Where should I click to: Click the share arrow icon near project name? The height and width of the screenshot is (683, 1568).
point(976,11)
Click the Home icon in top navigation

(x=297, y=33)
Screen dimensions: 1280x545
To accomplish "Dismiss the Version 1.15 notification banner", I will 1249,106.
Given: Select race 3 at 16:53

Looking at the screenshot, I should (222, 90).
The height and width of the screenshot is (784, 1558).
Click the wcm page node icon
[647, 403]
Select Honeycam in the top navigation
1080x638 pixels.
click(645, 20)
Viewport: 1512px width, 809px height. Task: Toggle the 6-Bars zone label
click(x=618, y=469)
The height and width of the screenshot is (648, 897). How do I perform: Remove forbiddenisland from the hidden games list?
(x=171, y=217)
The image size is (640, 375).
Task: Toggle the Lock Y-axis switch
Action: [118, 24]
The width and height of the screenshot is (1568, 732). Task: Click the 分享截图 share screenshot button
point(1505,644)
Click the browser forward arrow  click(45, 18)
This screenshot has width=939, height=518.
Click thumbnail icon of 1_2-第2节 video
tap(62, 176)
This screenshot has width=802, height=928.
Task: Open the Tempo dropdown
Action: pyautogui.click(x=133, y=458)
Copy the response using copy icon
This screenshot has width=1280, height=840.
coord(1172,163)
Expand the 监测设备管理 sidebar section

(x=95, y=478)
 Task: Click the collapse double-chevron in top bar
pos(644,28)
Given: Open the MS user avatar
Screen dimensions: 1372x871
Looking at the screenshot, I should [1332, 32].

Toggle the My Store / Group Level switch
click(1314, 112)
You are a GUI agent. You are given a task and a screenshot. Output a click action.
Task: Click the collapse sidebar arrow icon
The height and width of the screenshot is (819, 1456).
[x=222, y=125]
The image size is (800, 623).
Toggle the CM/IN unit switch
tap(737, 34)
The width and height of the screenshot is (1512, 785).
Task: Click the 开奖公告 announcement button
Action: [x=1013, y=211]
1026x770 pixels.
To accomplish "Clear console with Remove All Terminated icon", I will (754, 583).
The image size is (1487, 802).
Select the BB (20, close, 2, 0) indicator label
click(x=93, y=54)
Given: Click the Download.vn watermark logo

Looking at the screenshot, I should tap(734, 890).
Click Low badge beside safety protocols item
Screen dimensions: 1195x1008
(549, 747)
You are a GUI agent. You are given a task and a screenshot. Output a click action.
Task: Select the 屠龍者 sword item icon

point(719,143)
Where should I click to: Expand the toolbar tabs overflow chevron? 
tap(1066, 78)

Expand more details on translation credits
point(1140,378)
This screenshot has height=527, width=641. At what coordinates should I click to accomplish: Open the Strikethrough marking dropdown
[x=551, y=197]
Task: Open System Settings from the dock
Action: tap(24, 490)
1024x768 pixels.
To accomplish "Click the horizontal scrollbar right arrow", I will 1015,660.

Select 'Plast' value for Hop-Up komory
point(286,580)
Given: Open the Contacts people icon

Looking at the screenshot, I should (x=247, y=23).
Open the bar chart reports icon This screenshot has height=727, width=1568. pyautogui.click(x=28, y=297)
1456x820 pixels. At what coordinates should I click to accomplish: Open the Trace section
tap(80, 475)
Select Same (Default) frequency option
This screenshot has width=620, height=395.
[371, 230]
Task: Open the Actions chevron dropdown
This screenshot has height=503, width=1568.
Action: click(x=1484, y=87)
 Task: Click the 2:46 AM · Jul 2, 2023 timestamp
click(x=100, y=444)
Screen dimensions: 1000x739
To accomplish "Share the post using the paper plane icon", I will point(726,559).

- **Формулировка задания**
Представьте все строки приведенных выше данных в виде нумерованного списка, опустив пустые строки.

- **Ответ на задание**
1. Where should I click to: Click the share arrow icon near project name? The height and width of the screenshot is (683, 1568).
2. point(976,11)
3. Click the Home icon in top navigation
4. (x=297, y=33)
5. Screen dimensions: 1280x545
6. To accomplish "Dismiss the Version 1.15 notification banner", I will 1249,106.
7. Given: Select race 3 at 16:53
8. Looking at the screenshot, I should (222, 90).
9. The height and width of the screenshot is (784, 1558).
10. Click the wcm page node icon
11. [647, 403]
12. Select Honeycam in the top navigation
13. 1080x638 pixels.
14. click(645, 20)
15. Viewport: 1512px width, 809px height. Task: Toggle the 6-Bars zone label
16. click(x=618, y=469)
17. The height and width of the screenshot is (648, 897). How do I perform: Remove forbiddenisland from the hidden games list?
18. (x=171, y=217)
19. The image size is (640, 375).
20. Task: Toggle the Lock Y-axis switch
21. Action: [118, 24]
22. The width and height of the screenshot is (1568, 732). Task: Click the 分享截图 share screenshot button
23. point(1505,644)
24. Click the browser forward arrow  click(45, 18)
25. This screenshot has width=939, height=518.
26. Click thumbnail icon of 1_2-第2节 video
27. tap(62, 176)
28. This screenshot has width=802, height=928.
29. Task: Open the Tempo dropdown
30. Action: pyautogui.click(x=133, y=458)
31. Copy the response using copy icon
32. This screenshot has width=1280, height=840.
33. coord(1172,163)
34. Expand the 监测设备管理 sidebar section
35. (x=95, y=478)
36.  Task: Click the collapse double-chevron in top bar
37. pos(644,28)
38. Given: Open the MS user avatar
39. Screen dimensions: 1372x871
40. Looking at the screenshot, I should [1332, 32].
41. Toggle the My Store / Group Level switch
42. click(1314, 112)
43. You are a GUI agent. You are given a task and a screenshot. Output a click action.
44. Task: Click the collapse sidebar arrow icon
45. The height and width of the screenshot is (819, 1456).
46. [x=222, y=125]
47. The image size is (800, 623).
48. Toggle the CM/IN unit switch
49. tap(737, 34)
50. The width and height of the screenshot is (1512, 785).
51. Task: Click the 开奖公告 announcement button
52. Action: [x=1013, y=211]
53. 1026x770 pixels.
54. To accomplish "Clear console with Remove All Terminated icon", I will (754, 583).
55. The image size is (1487, 802).
56. Select the BB (20, close, 2, 0) indicator label
57. click(x=93, y=54)
58. Given: Click the Download.vn watermark logo
59. Looking at the screenshot, I should tap(734, 890).
60. Click Low badge beside safety protocols item
61. Screen dimensions: 1195x1008
62. (549, 747)
63. You are a GUI agent. You are given a task and a screenshot. Output a click action.
64. Task: Select the 屠龍者 sword item icon
65. point(719,143)
66. Where should I click to: Expand the toolbar tabs overflow chevron? 
67. tap(1066, 78)
68. Expand more details on translation credits
69. point(1140,378)
70. This screenshot has height=527, width=641. At what coordinates should I click to accomplish: Open the Strikethrough marking dropdown
71. [x=551, y=197]
72. Task: Open System Settings from the dock
73. Action: tap(24, 490)
74. 1024x768 pixels.
75. To accomplish "Click the horizontal scrollbar right arrow", I will 1015,660.
76. Select 'Plast' value for Hop-Up komory
77. point(286,580)
78. Given: Open the Contacts people icon
79. Looking at the screenshot, I should (x=247, y=23).
80. Open the bar chart reports icon This screenshot has height=727, width=1568. pyautogui.click(x=28, y=297)
81. 1456x820 pixels. At what coordinates should I click to accomplish: Open the Trace section
82. tap(80, 475)
83. Select Same (Default) frequency option
84. This screenshot has width=620, height=395.
85. [371, 230]
86. Task: Open the Actions chevron dropdown
87. This screenshot has height=503, width=1568.
88. Action: click(x=1484, y=87)
89.  Task: Click the 2:46 AM · Jul 2, 2023 timestamp
90. click(x=100, y=444)
91. Screen dimensions: 1000x739
92. To accomplish "Share the post using the paper plane icon", I will point(726,559).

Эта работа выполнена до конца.